L’identité du Réel ne se donne pas DANS L’INSTANT, mais seulement PAR LE MENTAL, invitant en quelque sort au RÊVE.
Le Judaïsme s’accorde parfaitement avec cette première Force, rêve et état de veille. De ce fait il est très puissant. Or CE QUI EST RÉEL DOIT TOUJOURS EXISTER, CE QUI APPARAÎT NOUVELLEMENT, À L’ÉTAT DE VEILLE, DOIT AUSSI RETOURNER AU DODO : IL N’EST PAS PERMANENT (on ne fait pas des affaires en sommeil profond !).
– La Seconde FORCE NE PEUT QU’ÊTRE PERMANENTE, ELLE ne peut qu’être celle des EAUX PRIMORDIALES, comparable au SOMMEIL PROFOND : « dans la sushupti (état de sommeil profond), il n’y a plus d’identification avec le corps et donc pas de perceptions ; de même, dans l’état transcendantal, l’identité avec le brahman [le Soi, l’Être Suprême] met l’homme en harmonie avec toutes choses, et il n’y a rien qui soit séparé du Soi ». (Ramana Maharshi 2, 15-5-1935).
Dans l’entretien 3 : « Dans le sommeil profond, l’homme ne possède rien, pas même son propre corps. Et au lieu d’être malheureux il est parfaitement heureux. Chacun désire dormir profondément. La conclusion en est que le bonheur est inhérent à l’homme et n’est pas dû à des causes extérieures.

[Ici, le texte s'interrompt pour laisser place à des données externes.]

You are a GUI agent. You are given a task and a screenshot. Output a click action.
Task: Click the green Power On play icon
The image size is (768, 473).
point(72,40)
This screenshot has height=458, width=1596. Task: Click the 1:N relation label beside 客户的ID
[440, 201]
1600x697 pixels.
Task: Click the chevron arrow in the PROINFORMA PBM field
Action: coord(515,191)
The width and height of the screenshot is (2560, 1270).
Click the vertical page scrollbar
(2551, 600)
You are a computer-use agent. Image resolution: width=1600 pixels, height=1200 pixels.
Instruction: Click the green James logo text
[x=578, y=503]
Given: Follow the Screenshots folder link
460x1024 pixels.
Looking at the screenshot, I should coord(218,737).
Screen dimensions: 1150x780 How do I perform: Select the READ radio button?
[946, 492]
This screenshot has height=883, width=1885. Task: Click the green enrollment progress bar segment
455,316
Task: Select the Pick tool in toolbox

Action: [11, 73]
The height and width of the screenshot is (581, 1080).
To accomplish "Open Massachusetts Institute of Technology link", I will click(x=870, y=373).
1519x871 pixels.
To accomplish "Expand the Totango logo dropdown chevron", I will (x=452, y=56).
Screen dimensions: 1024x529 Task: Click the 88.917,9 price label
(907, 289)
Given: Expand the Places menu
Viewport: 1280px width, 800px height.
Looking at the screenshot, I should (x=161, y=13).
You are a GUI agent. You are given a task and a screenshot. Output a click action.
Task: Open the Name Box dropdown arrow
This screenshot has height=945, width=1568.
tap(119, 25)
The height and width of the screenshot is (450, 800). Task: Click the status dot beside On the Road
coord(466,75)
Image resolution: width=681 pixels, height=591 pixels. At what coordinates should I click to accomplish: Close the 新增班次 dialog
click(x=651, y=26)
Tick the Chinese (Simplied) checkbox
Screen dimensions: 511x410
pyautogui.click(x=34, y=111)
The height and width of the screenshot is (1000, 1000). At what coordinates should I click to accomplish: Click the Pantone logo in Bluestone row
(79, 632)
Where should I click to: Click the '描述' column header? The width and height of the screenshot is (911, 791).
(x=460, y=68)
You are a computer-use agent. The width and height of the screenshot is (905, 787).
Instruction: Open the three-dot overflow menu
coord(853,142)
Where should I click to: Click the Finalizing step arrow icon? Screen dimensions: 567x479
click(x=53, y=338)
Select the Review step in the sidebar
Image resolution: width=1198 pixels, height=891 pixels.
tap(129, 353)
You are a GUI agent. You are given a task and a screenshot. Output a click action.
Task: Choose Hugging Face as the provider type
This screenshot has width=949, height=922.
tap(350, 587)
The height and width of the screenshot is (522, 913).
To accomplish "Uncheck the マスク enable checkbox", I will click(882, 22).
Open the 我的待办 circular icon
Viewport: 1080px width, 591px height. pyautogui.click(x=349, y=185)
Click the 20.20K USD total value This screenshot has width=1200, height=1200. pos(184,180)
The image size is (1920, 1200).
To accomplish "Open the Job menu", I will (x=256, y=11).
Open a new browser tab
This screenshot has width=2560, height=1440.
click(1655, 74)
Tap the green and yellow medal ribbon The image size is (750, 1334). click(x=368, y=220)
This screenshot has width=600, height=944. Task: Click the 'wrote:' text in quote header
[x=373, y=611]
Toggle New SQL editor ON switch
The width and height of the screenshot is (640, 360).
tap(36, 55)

Pour ouvrir les réserves du bonheur parfait, il faut réaliser le Soi ».
« Le Soi est toujours présent, rien n’existe en dehors de lui. Soyez le Soi, et désirs et doutes disparaîtront. Ce Soi est le témoin dans les états de sommeil profond, de rêve et de veille. Ces trois états appartiennent à l’ego. Le Soi transcende même l’ego.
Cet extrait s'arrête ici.